Melissa Rosario (Visiting Assistant Professor)
Resisting Racism, Extraction, and Dispossession in the Americas
ANTH 217
Fall 2015
Crosslisting: LAST 217
M.W… 11:00AM-12:20PM
In this course, we examine land based social movements as responses to the legacies of empire and colonialism. We begin with an overview of the ideologies of economic and political “progress” that justified the dispossession of indigenous and racialized groups in the Americas. Then we will turn away from the logic of imperial domination to consider alternative forms of knowledge and practice that posit new relationships between nature and society. Of special focus will be a range of ethnographies of land-based movements including the Zapatistas, Garifuna, and MST (Movimento Sem Terra) as well as feminist, indigenous, and anti-racist theories informed by the forms of resistance and decolonization that we have studied.
Sarah Newman (Visiting Assistant Professor)
Talking Trash
ANTH 112
Fall 2015
Crosslisting: ARCP 112
T.R.. 10:30AM-11:50AM
Every day, we make conscious and unconscious decisions that define what we consider clean or dirty, good or bad, valuable or expendable. As the familiar saying goes, “one man’s trash is another man’s treasure.” At an individual and societal level, our ways of wasting affect both the world we inhabit and our place within it. This course draws on readings in archaeology, anthropology, history, psychology, material culture studies, and environmental science to explore one of humanity’s most prodigious products and greatest legacies: trash. We will study conceptions of waste from different times, places, and perspectives, as well as the impact of refuse on our everyday behavior, systems of ethics and meaning, and interactions with the environment.

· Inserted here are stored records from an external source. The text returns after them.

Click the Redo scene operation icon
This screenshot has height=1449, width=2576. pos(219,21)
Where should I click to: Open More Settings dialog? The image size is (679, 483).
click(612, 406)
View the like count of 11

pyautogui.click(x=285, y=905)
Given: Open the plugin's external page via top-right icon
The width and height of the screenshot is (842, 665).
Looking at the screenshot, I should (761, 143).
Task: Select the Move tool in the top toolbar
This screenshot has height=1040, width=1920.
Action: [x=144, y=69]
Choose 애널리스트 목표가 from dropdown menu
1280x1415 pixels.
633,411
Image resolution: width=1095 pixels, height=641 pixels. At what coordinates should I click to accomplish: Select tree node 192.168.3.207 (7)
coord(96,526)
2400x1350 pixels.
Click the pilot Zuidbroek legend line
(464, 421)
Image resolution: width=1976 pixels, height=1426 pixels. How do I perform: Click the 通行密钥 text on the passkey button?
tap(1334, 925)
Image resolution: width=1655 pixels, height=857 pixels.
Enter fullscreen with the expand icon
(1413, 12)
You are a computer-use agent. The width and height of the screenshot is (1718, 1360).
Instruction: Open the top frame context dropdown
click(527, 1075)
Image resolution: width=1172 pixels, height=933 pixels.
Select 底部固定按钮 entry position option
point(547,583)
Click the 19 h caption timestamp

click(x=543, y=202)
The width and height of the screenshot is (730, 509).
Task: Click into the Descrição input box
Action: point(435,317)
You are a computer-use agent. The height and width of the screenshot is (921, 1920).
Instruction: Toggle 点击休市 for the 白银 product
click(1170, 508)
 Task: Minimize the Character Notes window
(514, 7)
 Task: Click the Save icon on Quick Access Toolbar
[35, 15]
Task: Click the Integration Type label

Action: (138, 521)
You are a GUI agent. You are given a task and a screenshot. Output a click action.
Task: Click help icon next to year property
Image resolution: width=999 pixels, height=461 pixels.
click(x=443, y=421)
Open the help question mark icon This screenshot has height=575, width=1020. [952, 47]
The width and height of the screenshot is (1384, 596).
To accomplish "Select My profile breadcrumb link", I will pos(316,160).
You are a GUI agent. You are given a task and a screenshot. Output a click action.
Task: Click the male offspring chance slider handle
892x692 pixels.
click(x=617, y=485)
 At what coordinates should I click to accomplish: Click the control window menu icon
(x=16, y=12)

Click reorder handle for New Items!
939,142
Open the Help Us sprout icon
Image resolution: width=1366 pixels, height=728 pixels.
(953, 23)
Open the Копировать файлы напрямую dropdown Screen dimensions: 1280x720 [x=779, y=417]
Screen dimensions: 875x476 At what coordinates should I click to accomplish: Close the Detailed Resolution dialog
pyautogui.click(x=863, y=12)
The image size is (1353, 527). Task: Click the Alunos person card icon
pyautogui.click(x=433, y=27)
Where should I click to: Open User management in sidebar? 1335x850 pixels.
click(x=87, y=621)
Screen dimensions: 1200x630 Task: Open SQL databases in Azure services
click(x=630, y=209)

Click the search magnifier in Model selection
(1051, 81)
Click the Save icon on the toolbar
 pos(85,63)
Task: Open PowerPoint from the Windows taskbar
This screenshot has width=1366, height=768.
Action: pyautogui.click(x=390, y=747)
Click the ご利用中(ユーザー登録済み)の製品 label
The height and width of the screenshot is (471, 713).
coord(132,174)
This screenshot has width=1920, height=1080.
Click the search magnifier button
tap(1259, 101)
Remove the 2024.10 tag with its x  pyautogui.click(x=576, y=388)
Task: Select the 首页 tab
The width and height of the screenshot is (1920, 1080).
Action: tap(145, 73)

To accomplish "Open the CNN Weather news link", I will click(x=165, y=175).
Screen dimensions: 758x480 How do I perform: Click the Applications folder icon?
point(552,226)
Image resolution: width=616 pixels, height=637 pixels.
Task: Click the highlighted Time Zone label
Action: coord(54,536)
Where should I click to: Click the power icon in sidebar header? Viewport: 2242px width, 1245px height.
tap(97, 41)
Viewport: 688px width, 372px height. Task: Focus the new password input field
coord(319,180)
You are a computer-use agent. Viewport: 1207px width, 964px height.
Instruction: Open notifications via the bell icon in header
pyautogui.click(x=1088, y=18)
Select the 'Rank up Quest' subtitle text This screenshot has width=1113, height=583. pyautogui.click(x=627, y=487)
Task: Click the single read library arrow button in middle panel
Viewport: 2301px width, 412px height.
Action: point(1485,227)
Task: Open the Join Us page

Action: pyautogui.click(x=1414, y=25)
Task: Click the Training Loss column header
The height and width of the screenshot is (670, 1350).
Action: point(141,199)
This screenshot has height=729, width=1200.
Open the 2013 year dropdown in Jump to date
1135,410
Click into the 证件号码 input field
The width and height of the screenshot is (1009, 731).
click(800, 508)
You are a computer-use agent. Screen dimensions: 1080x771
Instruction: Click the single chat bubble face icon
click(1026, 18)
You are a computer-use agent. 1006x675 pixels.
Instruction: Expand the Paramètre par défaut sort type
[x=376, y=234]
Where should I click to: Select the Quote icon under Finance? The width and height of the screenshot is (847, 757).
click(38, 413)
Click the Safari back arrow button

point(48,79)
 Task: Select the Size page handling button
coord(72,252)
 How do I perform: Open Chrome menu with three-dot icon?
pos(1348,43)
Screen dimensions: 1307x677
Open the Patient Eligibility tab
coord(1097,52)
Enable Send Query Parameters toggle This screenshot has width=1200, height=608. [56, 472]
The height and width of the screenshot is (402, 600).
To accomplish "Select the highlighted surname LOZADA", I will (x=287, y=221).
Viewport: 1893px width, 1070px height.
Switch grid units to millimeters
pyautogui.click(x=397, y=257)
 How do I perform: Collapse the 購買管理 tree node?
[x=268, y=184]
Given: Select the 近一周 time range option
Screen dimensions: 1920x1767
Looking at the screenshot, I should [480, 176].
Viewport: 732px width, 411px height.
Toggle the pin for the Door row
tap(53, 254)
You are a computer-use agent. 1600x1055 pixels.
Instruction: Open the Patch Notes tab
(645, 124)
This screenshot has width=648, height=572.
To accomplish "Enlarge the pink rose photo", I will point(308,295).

The Pre-Columbian World: 100 Objects
ANTH 227
Fall 2015
Crosslisting: ARCP 227, ARHA 227
T.R.. 02:40PM-04:00PM
From cities of gold and frightful gods to apocalyptic calendars and ritual human sacrifice, the ancient Americas are both sensational and sensationalized. This course delves deeper into the Pre-Columbian world by examining 100 objects made and left behind by indigenous Americans. We will explore cultures and histories in North, Central, and South America from the peopling of the New World over 10,000 years ago to the arrival of Europeans at the end of the fifteenth century. Organizational themes include: the domestication of plants and animals, notions of rulership and authority, modes of communication, and religious ideologies.